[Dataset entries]

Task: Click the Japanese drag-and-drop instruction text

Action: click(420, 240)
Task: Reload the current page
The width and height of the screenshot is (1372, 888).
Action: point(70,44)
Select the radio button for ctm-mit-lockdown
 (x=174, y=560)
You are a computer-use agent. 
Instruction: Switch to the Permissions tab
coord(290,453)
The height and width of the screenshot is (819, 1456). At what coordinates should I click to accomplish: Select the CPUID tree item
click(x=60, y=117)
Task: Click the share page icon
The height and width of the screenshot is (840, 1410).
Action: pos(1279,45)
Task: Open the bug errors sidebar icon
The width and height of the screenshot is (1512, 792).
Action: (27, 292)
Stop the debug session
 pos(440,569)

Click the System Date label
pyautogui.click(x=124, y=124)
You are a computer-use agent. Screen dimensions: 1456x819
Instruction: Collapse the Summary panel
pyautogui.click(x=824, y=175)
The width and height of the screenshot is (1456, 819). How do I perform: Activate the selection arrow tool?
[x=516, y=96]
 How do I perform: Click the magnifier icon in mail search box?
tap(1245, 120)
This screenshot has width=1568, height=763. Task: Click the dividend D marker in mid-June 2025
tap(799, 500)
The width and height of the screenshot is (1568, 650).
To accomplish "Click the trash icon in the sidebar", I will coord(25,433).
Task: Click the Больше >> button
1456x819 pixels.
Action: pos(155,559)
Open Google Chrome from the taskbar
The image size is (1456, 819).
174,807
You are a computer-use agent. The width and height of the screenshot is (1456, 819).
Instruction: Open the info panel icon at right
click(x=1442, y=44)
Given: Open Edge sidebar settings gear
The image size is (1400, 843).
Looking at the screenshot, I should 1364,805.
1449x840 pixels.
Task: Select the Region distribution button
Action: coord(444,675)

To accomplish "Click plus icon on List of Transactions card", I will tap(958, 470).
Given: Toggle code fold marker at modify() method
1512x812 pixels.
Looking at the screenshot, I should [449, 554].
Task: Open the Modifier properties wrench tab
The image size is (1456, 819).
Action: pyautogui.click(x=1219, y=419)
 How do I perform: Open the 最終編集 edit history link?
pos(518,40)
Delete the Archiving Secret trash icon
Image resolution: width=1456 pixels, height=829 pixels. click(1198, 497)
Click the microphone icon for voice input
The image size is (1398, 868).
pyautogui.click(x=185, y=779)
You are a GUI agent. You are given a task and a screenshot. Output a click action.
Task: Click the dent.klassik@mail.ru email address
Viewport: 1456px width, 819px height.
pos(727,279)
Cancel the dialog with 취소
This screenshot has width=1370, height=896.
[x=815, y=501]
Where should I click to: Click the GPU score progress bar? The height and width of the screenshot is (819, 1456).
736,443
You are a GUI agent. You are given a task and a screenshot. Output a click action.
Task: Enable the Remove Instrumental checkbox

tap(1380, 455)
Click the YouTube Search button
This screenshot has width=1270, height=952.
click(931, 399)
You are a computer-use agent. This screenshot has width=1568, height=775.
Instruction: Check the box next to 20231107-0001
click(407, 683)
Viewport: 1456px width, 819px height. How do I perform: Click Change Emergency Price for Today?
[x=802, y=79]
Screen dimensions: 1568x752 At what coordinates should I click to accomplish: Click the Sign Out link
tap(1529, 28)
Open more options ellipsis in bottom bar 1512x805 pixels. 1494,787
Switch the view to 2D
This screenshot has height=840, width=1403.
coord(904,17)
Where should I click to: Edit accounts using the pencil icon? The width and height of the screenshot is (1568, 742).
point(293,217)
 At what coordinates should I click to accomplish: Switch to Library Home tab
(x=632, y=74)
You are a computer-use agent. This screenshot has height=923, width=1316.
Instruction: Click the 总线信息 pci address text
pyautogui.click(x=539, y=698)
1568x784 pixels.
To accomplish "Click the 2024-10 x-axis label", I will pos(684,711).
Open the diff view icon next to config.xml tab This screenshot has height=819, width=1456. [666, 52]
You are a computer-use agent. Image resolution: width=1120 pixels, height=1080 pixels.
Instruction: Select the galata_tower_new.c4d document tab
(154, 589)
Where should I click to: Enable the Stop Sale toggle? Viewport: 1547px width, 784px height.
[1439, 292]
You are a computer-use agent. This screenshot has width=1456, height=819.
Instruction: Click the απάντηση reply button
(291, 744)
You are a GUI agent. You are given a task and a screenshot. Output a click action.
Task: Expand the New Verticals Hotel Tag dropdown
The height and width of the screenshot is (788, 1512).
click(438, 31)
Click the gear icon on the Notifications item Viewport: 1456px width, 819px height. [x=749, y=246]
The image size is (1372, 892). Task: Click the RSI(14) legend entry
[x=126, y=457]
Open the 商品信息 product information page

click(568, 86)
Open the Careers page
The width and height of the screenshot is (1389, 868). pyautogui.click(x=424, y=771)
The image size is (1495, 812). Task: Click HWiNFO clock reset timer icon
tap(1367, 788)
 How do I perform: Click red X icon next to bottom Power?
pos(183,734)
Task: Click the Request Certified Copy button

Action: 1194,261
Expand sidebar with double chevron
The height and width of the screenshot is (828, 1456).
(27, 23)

### Directions for this task
Copy out every record exactly.

### Written answer
Task: Click the Japanese drag-and-drop instruction text

Action: click(420, 240)
Task: Reload the current page
The width and height of the screenshot is (1372, 888).
Action: point(70,44)
Select the radio button for ctm-mit-lockdown
 (x=174, y=560)
You are a computer-use agent. 
Instruction: Switch to the Permissions tab
coord(290,453)
The height and width of the screenshot is (819, 1456). At what coordinates should I click to accomplish: Select the CPUID tree item
click(x=60, y=117)
Task: Click the share page icon
The height and width of the screenshot is (840, 1410).
Action: pos(1279,45)
Task: Open the bug errors sidebar icon
The width and height of the screenshot is (1512, 792).
Action: (27, 292)
Stop the debug session
 pos(440,569)

Click the System Date label
pyautogui.click(x=124, y=124)
You are a computer-use agent. Screen dimensions: 1456x819
Instruction: Collapse the Summary panel
pyautogui.click(x=824, y=175)
The width and height of the screenshot is (1456, 819). How do I perform: Activate the selection arrow tool?
[x=516, y=96]
 How do I perform: Click the magnifier icon in mail search box?
tap(1245, 120)
This screenshot has width=1568, height=763. Task: Click the dividend D marker in mid-June 2025
tap(799, 500)
The width and height of the screenshot is (1568, 650).
To accomplish "Click the trash icon in the sidebar", I will coord(25,433).
Task: Click the Больше >> button
1456x819 pixels.
Action: pos(155,559)
Open Google Chrome from the taskbar
The image size is (1456, 819).
174,807
You are a computer-use agent. The width and height of the screenshot is (1456, 819).
Instruction: Open the info panel icon at right
click(x=1442, y=44)
Given: Open Edge sidebar settings gear
The image size is (1400, 843).
Looking at the screenshot, I should 1364,805.
1449x840 pixels.
Task: Select the Region distribution button
Action: coord(444,675)

To accomplish "Click plus icon on List of Transactions card", I will tap(958, 470).
Given: Toggle code fold marker at modify() method
1512x812 pixels.
Looking at the screenshot, I should [449, 554].
Task: Open the Modifier properties wrench tab
The image size is (1456, 819).
Action: pyautogui.click(x=1219, y=419)
 How do I perform: Open the 最終編集 edit history link?
pos(518,40)
Delete the Archiving Secret trash icon
Image resolution: width=1456 pixels, height=829 pixels. click(1198, 497)
Click the microphone icon for voice input
The image size is (1398, 868).
pyautogui.click(x=185, y=779)
You are a GUI agent. You are given a task and a screenshot. Output a click action.
Task: Click the dent.klassik@mail.ru email address
Viewport: 1456px width, 819px height.
pos(727,279)
Cancel the dialog with 취소
This screenshot has width=1370, height=896.
[x=815, y=501]
Where should I click to: Click the GPU score progress bar? The height and width of the screenshot is (819, 1456).
736,443
You are a GUI agent. You are given a task and a screenshot. Output a click action.
Task: Enable the Remove Instrumental checkbox

tap(1380, 455)
Click the YouTube Search button
This screenshot has width=1270, height=952.
click(931, 399)
You are a computer-use agent. This screenshot has width=1568, height=775.
Instruction: Check the box next to 20231107-0001
click(407, 683)
Viewport: 1456px width, 819px height. How do I perform: Click Change Emergency Price for Today?
[x=802, y=79]
Screen dimensions: 1568x752 At what coordinates should I click to accomplish: Click the Sign Out link
tap(1529, 28)
Open more options ellipsis in bottom bar 1512x805 pixels. 1494,787
Switch the view to 2D
This screenshot has height=840, width=1403.
coord(904,17)
Where should I click to: Edit accounts using the pencil icon? The width and height of the screenshot is (1568, 742).
point(293,217)
 At what coordinates should I click to accomplish: Switch to Library Home tab
(x=632, y=74)
You are a computer-use agent. This screenshot has height=923, width=1316.
Instruction: Click the 总线信息 pci address text
pyautogui.click(x=539, y=698)
1568x784 pixels.
To accomplish "Click the 2024-10 x-axis label", I will pos(684,711).
Open the diff view icon next to config.xml tab This screenshot has height=819, width=1456. [666, 52]
You are a computer-use agent. Image resolution: width=1120 pixels, height=1080 pixels.
Instruction: Select the galata_tower_new.c4d document tab
(154, 589)
Where should I click to: Enable the Stop Sale toggle? Viewport: 1547px width, 784px height.
[1439, 292]
You are a computer-use agent. This screenshot has width=1456, height=819.
Instruction: Click the απάντηση reply button
(291, 744)
You are a GUI agent. You are given a task and a screenshot. Output a click action.
Task: Expand the New Verticals Hotel Tag dropdown
The height and width of the screenshot is (788, 1512).
click(438, 31)
Click the gear icon on the Notifications item Viewport: 1456px width, 819px height. [x=749, y=246]
The image size is (1372, 892). Task: Click the RSI(14) legend entry
[x=126, y=457]
Open the 商品信息 product information page

click(568, 86)
Open the Careers page
The width and height of the screenshot is (1389, 868). pyautogui.click(x=424, y=771)
The image size is (1495, 812). Task: Click HWiNFO clock reset timer icon
tap(1367, 788)
 How do I perform: Click red X icon next to bottom Power?
pos(183,734)
Task: Click the Request Certified Copy button

Action: 1194,261
Expand sidebar with double chevron
The height and width of the screenshot is (828, 1456).
(27, 23)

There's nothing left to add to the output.